When life isn't going right, go left.
(Score: 0) by Anonymous Coward on Friday October 30 2015, @01:44PM
We used 8" diskettes. 10 were fixed into a magazine.
(Score: 3, Informative) by VanderDecken on Friday October 30 2015, @06:52AM
As described on the cryptography [metzdowd.com] mailing list:
What Oracle (Sun) has done here is quite a bit different from the Burroughs tagged memory. [...]
The hardware is storing an extra software-controlled 4-bit value along with each 64-byte cache line in main memory. When enabled, hardware compares this value to the top bits of the address being used to access the memory, and faults if they don't match. This is an interesting use of the copious spare bits available in 64-bit addresses. It requires an extra ~1% of main memory and cache memory width, and probably some extra pins on the processor.
Oracle enables this feature using surprisingly simple modifications to malloc(), so that adjacent objects (and objects re-allocated on top of freed objects) are always 64-byte aligned and always get a different 4-bit tag. User programs can write these memory tags. Of course, not every object will have its own tag (there are only 13 tags available) so a wild access has a 12-in-13 chance of faulting -- still vastly better odds than without this feature. This works even with old binaries, since they link with the new malloc. If the memory-tag-writing overhead is low enough, the compiler could also generate code in new programs to do the same thing with each stack frame (giving each frame (one or more) tags different from adjacent frames).
By contrast, old Burroughs system memory tagged each 48-bit memory word based on what kind of data it contained (for a small number of kinds defined specifically by hardware). E.g. all data words in all objects had tag 0, whereas array descriptors had tag 3. The tags were not checked against bits in the address used to access them, but instead against the type of instruction used to access them. User programs could not change these tags. This did not provide protection against pointers accessing data from outside their arrays, which is what the Sun/Oracle feature is designed to do. (That was done by a separate descriptor mechanism in Burroughs machines, unrelated to the tagged memory.)
The two most common elements in the universe are hydrogen and stupidity.
(Score: 0) by Anonymous Coward on Friday October 30 2015, @12:14PM
But couldn't the very same be achieved by simply allocating the memory in the virtual address space at an address with that bit pattern?
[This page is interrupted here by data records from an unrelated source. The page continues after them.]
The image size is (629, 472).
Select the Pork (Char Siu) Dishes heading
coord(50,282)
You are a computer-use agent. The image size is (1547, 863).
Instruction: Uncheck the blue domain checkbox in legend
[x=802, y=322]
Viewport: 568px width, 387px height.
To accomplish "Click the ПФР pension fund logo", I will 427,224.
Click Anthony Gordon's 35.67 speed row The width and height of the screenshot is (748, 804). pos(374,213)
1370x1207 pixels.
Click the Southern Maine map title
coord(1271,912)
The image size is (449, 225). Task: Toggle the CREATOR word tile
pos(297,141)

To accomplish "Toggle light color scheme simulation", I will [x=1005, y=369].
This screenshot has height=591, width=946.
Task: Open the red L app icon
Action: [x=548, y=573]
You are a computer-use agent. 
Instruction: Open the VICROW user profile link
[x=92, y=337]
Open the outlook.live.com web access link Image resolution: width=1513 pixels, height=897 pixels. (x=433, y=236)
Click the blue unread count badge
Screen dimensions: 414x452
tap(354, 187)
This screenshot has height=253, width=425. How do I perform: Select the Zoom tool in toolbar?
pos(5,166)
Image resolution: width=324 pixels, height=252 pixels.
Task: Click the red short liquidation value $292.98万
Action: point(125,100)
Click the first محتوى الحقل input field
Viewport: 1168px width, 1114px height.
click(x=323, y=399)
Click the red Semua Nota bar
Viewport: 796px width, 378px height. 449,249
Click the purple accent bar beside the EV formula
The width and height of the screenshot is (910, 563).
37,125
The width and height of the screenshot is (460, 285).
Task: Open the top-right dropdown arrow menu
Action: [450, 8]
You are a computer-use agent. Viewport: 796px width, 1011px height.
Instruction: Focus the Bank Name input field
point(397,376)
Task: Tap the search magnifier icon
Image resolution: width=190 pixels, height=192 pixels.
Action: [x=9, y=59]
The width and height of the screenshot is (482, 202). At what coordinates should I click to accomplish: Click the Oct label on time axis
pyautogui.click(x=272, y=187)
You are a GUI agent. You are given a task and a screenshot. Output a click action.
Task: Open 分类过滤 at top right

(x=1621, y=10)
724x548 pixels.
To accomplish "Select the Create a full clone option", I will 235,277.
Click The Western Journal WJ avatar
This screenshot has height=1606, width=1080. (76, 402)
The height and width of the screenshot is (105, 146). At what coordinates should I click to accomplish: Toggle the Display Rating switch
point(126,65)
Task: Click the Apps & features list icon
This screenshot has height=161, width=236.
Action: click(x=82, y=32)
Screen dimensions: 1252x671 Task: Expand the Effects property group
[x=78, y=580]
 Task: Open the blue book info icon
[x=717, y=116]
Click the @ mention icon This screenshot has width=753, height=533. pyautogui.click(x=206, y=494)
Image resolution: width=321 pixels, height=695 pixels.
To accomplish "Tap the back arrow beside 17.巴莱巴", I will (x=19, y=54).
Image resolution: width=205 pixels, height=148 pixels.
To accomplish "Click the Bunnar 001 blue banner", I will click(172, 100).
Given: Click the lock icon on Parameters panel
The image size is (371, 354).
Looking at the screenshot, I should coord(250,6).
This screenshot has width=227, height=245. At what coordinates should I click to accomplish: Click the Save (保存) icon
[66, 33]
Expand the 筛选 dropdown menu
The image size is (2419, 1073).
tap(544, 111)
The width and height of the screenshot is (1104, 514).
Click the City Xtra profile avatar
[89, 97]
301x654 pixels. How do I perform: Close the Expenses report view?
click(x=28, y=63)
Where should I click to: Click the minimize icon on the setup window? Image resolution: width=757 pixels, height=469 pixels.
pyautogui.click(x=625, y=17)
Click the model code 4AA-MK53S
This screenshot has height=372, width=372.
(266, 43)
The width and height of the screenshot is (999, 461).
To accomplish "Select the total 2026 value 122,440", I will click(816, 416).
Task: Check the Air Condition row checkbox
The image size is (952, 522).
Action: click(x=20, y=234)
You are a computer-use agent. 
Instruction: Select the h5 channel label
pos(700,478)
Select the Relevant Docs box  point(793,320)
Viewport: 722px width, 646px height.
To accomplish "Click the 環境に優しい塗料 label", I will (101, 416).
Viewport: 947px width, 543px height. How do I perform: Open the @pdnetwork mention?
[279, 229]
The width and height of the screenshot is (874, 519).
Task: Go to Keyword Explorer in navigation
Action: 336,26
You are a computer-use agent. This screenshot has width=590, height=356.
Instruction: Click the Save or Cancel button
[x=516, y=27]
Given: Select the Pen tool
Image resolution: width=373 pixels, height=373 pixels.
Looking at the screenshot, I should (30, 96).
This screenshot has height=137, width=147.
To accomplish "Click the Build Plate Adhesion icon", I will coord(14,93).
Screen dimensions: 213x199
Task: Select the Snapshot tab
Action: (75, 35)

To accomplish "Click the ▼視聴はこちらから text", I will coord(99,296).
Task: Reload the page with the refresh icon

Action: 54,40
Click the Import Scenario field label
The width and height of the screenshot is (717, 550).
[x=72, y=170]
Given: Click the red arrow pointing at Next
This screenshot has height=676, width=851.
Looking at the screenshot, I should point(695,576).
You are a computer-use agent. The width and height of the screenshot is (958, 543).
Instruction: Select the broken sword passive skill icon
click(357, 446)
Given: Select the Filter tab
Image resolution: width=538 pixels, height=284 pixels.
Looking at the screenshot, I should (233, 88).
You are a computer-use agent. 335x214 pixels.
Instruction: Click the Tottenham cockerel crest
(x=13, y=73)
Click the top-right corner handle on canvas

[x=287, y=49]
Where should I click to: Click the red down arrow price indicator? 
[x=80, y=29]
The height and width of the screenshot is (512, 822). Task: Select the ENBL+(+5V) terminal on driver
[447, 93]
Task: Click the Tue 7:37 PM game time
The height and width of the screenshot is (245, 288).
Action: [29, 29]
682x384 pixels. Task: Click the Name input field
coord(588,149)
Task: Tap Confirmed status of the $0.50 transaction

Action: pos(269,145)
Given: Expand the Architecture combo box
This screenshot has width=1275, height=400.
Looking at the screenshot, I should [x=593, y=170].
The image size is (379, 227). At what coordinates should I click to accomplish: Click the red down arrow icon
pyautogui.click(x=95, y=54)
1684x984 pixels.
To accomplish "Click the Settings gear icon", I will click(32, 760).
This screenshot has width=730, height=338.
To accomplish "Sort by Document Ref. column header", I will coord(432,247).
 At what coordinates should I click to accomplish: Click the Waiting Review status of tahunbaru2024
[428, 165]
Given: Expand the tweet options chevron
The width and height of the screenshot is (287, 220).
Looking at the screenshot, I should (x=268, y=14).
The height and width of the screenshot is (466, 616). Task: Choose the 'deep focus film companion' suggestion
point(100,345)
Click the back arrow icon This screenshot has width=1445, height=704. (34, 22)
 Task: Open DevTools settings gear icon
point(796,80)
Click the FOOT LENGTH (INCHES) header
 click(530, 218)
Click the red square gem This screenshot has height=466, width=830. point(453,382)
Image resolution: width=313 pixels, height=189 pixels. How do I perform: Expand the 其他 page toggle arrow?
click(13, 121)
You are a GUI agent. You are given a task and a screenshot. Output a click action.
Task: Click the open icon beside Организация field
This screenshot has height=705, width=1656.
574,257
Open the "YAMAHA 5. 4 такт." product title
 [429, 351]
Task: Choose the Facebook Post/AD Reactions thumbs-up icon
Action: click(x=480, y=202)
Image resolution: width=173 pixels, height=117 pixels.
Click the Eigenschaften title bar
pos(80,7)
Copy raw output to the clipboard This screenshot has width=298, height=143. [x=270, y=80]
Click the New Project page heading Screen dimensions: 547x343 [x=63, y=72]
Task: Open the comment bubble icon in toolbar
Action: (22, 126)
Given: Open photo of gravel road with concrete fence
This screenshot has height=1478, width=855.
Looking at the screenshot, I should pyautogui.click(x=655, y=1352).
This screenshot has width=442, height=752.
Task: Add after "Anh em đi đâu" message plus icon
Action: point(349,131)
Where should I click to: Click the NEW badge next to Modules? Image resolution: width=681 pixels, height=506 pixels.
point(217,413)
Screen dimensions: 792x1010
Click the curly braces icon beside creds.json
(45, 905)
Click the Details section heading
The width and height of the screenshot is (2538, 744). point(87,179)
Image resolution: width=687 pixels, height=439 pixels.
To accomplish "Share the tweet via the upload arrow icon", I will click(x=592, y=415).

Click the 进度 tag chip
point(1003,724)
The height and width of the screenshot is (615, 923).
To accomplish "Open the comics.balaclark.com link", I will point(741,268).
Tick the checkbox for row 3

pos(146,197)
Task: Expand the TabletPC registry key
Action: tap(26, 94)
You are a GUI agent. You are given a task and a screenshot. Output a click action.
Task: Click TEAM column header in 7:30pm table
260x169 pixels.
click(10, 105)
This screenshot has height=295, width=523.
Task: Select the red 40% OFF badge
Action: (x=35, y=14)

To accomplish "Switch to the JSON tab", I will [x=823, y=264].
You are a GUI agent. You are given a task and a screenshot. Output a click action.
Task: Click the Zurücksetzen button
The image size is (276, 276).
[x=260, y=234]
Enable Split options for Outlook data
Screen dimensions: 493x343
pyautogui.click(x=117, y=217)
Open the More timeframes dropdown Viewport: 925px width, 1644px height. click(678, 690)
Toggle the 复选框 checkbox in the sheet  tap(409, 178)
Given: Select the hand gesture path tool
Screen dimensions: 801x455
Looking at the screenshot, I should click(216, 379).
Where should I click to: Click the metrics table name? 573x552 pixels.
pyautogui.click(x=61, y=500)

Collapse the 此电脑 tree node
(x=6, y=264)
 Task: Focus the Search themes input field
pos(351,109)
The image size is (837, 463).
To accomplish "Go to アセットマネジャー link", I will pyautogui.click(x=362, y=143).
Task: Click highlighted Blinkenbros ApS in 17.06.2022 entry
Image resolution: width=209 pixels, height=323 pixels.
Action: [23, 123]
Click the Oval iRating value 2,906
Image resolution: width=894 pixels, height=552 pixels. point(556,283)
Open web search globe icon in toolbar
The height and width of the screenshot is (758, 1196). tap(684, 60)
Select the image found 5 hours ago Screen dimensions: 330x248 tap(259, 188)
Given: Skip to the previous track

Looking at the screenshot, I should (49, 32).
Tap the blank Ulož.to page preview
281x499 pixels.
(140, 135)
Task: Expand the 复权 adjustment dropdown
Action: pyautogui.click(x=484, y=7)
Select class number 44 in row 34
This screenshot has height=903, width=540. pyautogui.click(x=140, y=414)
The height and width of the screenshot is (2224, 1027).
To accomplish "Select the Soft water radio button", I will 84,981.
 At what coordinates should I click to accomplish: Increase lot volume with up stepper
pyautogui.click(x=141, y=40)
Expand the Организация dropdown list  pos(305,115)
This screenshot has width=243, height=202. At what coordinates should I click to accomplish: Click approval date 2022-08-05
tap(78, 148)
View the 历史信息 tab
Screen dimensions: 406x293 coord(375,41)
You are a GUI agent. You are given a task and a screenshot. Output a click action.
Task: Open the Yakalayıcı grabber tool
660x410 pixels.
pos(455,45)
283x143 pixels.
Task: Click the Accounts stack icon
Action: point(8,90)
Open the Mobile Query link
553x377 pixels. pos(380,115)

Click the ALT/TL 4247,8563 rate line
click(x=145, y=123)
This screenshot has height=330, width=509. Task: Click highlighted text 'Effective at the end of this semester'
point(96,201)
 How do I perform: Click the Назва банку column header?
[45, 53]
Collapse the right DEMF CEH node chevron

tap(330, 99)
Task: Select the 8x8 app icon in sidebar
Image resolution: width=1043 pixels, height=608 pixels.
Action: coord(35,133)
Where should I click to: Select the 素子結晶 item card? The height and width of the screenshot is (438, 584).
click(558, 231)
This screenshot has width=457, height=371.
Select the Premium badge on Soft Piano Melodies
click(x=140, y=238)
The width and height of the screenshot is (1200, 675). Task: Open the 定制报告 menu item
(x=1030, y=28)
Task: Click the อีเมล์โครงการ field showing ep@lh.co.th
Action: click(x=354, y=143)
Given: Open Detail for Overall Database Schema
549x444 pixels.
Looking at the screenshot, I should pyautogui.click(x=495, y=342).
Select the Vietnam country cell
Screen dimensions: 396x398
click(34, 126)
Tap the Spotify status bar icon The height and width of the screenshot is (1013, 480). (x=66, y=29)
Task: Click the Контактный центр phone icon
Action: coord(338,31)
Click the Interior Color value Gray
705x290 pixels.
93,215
Then if the upper four bits don't match, the pointer will simply point somewhere else, and if you arrange that this memory is unallocated (should be doable on the program or OS level), then the access will inevitably trap.
As a bonus, by doing it this way the exact bits (and even the number of bits) used for this could easily be different for each program, or even for each program run. Also, you'd need no specific hardware support except for the virtual memory management unit of the processor.